Mandatory Update Triggers:

  • Annual Reporting: All ST37 submissions must include updated reserves (due March 31)
  • Material Changes: When production exceeds 15% of previous reserves estimate
  • New Data: After drilling new wells or acquiring 3D seismic
  • Regulatory Requests: When directed by AER during audits or reviews
  • Economic Changes: When commodity prices change by >25%

Best Practices for Updates:

  1. Re-evaluate drainage areas with production data (pressure interference tests)
  2. Update net pay with new log analysis or core data
  3. Recalculate recovery factors based on actual production performance
  4. Incorporate new PVT analysis if gas composition changes
  5. Adjust for any infill drilling or well recompletions

Proactive updates (beyond regulatory requirements) can:

  • Improve financing opportunities by demonstrating reserve growth
  • Optimize field development plans
  • Identify underperforming areas for remediation
  • Support A&D (acquisition and divestiture) activities
What are the most common mistakes in gas-in-place calculations?

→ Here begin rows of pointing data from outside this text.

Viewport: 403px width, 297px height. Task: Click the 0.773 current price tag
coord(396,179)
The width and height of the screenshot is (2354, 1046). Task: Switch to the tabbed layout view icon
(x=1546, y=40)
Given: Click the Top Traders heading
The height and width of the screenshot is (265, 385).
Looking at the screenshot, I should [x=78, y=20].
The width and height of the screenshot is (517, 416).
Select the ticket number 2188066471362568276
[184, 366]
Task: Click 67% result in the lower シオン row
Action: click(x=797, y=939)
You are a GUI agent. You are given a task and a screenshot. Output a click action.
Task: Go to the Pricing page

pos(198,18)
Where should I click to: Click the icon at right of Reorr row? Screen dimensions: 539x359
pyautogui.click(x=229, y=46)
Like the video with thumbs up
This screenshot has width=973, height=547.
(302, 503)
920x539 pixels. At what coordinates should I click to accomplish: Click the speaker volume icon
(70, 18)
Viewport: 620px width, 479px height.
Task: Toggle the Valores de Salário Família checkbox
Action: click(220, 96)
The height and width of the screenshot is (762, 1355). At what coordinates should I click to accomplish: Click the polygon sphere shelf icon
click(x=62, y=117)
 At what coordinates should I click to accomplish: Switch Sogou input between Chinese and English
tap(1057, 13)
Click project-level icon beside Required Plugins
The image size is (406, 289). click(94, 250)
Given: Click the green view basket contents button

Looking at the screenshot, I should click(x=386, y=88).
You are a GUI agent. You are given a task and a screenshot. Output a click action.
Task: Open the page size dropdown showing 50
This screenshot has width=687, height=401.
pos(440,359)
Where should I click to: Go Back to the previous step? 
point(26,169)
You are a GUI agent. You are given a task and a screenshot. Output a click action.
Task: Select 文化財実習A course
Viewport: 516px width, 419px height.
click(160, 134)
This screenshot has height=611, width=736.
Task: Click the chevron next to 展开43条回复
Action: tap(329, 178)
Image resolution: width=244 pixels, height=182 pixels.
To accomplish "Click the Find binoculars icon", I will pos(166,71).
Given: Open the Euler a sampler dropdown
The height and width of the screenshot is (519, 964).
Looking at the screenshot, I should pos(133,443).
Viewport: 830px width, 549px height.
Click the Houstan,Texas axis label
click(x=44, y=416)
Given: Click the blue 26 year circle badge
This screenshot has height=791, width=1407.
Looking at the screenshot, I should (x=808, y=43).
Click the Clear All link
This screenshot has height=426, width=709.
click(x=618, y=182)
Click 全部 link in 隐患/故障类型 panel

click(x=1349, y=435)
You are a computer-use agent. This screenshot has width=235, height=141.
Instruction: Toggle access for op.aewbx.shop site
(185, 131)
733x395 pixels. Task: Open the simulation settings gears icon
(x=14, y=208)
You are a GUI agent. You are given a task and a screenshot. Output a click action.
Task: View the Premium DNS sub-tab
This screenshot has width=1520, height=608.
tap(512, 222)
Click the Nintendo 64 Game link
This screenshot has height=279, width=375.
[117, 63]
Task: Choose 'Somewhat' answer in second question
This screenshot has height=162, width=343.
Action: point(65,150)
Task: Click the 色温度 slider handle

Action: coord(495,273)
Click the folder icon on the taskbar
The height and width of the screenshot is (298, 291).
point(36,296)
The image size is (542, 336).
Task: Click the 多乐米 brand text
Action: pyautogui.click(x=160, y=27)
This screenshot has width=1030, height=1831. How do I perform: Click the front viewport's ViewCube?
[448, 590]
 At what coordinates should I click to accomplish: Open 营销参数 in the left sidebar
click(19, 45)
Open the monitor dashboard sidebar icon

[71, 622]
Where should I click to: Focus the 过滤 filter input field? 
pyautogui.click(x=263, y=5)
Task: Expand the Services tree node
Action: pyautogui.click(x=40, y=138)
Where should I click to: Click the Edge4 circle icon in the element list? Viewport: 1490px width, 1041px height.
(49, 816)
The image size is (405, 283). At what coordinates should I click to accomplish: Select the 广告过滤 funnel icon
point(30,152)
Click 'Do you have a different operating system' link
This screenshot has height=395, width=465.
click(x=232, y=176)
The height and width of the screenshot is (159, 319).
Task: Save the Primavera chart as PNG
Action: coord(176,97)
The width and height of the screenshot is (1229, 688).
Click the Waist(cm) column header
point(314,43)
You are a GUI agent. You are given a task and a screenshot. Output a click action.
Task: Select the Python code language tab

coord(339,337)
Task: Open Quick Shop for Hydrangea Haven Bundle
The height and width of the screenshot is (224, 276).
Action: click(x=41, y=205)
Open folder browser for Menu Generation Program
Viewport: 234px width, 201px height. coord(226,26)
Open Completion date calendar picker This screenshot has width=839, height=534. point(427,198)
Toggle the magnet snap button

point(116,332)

Based on AER audit findings, these are the top 10 errors:

  1. Incorrect Unit Conversions: Mixing metric and imperial units (especially area and pressure)
  2. Overestimating Net Pay: Including non-productive intervals or using optimistic cutoffs
  3. Ignoring Water Saturation: Using 100% gas saturation in water-bearing zones
  4. Improper Z-Factors: Using standard values instead of actual PVT data
  5. Incorrect Drainage Areas: Using surface spacing instead of effective drainage
  6. Neglecting Temperature Gradients: Using surface temperature instead of bottomhole
  7. Overlooking Pressure Depletion: Using current pressure instead of original
  8. Improper Porosity Values: Using log porosity without core calibration
  9. Ignoring Stress Effects: Not accounting for porosity/compressibility changes in tight gas
  10. Mathematical Errors: Incorrect application of volumetric equations

Verification Checklist:

  • Cross-check all units and conversions
  • Compare results with offset wells
  • Validate with material balance calculations
  • Have a second engineer review calculations
  • Document all assumptions and data sources

The AER reports that 35% of initial reserve submissions require corrections, with unit conversion errors being the most common issue. Always double-check your calculations against the STS Manual.